A Camex (Câmara de Comércio Exterior) indeferiu pedido de aumento do imposto de importação para pneus novos de motocicletas. A proposta era reajustar a tarifa de 14,4% para 35% por 60 meses.
A solicitação foi protocolada pelo Simefre (Sindicato Interestadual da Indústria de Materiais e Equipamentos Ferroviários e Rodoviários) em outubro do ano passado. A entidade argumentou que a concorrência de produtos asiáticos, especialmente de Paquistão, Índia e Indonésia (que representam 70% do que foi importado em 2025), acontece a preços incompatíveis com os custos de produção no Brasil.A Camex concluiu que as informações não eram suficientes para justificar o aumento do imposto.
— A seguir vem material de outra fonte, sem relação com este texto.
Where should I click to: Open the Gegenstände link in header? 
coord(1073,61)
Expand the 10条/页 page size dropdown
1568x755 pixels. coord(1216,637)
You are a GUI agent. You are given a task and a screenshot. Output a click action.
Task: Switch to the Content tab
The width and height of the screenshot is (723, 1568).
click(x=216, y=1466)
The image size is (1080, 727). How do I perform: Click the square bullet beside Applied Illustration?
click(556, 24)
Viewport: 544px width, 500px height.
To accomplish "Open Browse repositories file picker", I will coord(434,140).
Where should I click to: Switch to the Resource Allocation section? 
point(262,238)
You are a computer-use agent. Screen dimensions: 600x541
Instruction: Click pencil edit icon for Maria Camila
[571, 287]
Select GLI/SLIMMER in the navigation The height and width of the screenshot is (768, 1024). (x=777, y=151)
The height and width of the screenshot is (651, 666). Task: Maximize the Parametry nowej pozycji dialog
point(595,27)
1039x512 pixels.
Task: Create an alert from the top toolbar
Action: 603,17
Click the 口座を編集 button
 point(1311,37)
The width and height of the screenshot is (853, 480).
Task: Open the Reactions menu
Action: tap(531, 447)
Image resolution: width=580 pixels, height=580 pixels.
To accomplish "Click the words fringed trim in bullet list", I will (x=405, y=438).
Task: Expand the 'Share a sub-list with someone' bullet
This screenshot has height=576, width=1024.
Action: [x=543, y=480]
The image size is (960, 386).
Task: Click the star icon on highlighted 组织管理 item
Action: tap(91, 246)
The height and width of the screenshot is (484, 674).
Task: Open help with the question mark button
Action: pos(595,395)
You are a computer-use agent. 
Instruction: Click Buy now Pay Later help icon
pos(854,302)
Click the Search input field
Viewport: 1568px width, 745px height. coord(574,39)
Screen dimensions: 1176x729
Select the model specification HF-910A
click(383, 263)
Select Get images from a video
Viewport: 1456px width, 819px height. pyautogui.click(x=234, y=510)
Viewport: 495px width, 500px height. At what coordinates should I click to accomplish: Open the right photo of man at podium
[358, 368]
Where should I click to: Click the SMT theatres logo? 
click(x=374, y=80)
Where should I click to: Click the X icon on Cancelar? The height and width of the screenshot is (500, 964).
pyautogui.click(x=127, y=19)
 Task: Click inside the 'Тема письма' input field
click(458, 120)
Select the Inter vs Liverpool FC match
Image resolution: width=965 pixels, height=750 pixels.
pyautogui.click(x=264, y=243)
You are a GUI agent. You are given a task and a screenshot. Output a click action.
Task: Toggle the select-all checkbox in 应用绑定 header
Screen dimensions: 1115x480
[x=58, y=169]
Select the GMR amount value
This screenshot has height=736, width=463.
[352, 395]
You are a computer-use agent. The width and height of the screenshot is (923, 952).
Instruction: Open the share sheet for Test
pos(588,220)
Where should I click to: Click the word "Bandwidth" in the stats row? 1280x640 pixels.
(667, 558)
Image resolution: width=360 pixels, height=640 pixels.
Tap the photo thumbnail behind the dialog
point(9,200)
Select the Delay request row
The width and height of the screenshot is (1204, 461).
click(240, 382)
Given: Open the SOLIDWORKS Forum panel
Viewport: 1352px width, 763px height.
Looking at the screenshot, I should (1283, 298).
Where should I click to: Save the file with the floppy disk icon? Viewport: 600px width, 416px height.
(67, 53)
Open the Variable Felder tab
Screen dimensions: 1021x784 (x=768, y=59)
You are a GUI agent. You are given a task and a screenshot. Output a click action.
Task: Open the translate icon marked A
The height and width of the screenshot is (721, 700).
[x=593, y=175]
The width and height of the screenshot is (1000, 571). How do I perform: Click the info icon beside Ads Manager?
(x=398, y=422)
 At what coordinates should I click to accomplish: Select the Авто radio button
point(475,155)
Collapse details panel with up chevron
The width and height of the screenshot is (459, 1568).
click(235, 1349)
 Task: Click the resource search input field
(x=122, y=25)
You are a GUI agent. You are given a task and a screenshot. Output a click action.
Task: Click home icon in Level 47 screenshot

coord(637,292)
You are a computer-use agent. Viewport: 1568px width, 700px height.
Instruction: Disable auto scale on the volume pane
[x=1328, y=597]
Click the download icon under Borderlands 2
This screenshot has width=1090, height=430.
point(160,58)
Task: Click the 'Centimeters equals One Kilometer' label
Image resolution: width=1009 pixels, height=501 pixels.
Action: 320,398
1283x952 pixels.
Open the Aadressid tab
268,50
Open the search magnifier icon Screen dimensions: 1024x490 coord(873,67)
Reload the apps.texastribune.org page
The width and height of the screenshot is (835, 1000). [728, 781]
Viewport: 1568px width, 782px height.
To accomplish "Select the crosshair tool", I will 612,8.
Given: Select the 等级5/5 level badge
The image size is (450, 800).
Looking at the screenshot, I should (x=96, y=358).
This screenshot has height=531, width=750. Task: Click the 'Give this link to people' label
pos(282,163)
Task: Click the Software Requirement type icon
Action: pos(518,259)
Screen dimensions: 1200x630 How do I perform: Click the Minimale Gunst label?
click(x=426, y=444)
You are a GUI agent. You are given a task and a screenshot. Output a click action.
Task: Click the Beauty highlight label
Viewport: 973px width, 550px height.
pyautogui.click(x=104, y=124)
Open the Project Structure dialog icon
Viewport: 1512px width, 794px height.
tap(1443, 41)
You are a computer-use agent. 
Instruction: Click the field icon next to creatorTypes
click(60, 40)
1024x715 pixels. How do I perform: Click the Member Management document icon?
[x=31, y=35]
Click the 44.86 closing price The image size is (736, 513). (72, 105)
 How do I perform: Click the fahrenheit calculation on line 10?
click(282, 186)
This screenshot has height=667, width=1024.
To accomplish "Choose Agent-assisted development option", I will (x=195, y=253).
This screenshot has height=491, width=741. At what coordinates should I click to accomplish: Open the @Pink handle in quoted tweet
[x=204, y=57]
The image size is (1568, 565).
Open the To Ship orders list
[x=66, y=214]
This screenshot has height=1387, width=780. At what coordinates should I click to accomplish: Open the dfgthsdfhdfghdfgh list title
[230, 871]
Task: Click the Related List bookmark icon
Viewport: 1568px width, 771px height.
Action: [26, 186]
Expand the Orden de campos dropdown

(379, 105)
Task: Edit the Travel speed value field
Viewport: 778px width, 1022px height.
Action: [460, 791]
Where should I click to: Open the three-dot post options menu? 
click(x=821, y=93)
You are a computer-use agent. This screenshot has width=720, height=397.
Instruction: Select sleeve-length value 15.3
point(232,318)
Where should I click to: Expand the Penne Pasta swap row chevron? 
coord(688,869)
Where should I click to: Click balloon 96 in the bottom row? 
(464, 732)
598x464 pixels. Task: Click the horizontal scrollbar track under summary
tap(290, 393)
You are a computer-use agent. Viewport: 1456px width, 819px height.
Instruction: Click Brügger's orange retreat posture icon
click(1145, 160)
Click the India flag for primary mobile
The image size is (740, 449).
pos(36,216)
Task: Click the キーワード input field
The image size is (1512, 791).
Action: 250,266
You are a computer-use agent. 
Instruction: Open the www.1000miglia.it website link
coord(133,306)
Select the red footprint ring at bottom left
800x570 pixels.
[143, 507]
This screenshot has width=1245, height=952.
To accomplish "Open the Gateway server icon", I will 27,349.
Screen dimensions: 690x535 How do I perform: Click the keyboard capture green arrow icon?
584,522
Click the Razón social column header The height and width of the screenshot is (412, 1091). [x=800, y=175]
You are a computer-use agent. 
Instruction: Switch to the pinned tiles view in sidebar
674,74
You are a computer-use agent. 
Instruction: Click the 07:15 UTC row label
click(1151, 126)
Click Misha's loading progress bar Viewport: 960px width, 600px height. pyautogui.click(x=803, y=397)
Um dos dados considerados, segundo parecer da Câmara, é que a venda da indústria doméstica cresceu 16,3% entre 2021 e 2024. O aumento das importações teria acompanhado a expansão da demanda.
O relatório também afirmou que o reajuste para 35% criaria distorções no escalonamento tarifário.
O setor de pneus para motocicletas está em expansão no país. A frota de veículos registrados chegou a 30 milhões, segundo o Denatran (Departamento Nacional de Trânsito). As importações pularam de US$ 26,3 milhões em 2022 para US$ 47,6 milhões para 2025.O Brasil já aplica direitos antidumping contra pneus originários da China, do Vietnã e da Tailândia, com vigência até dezembro de 2030.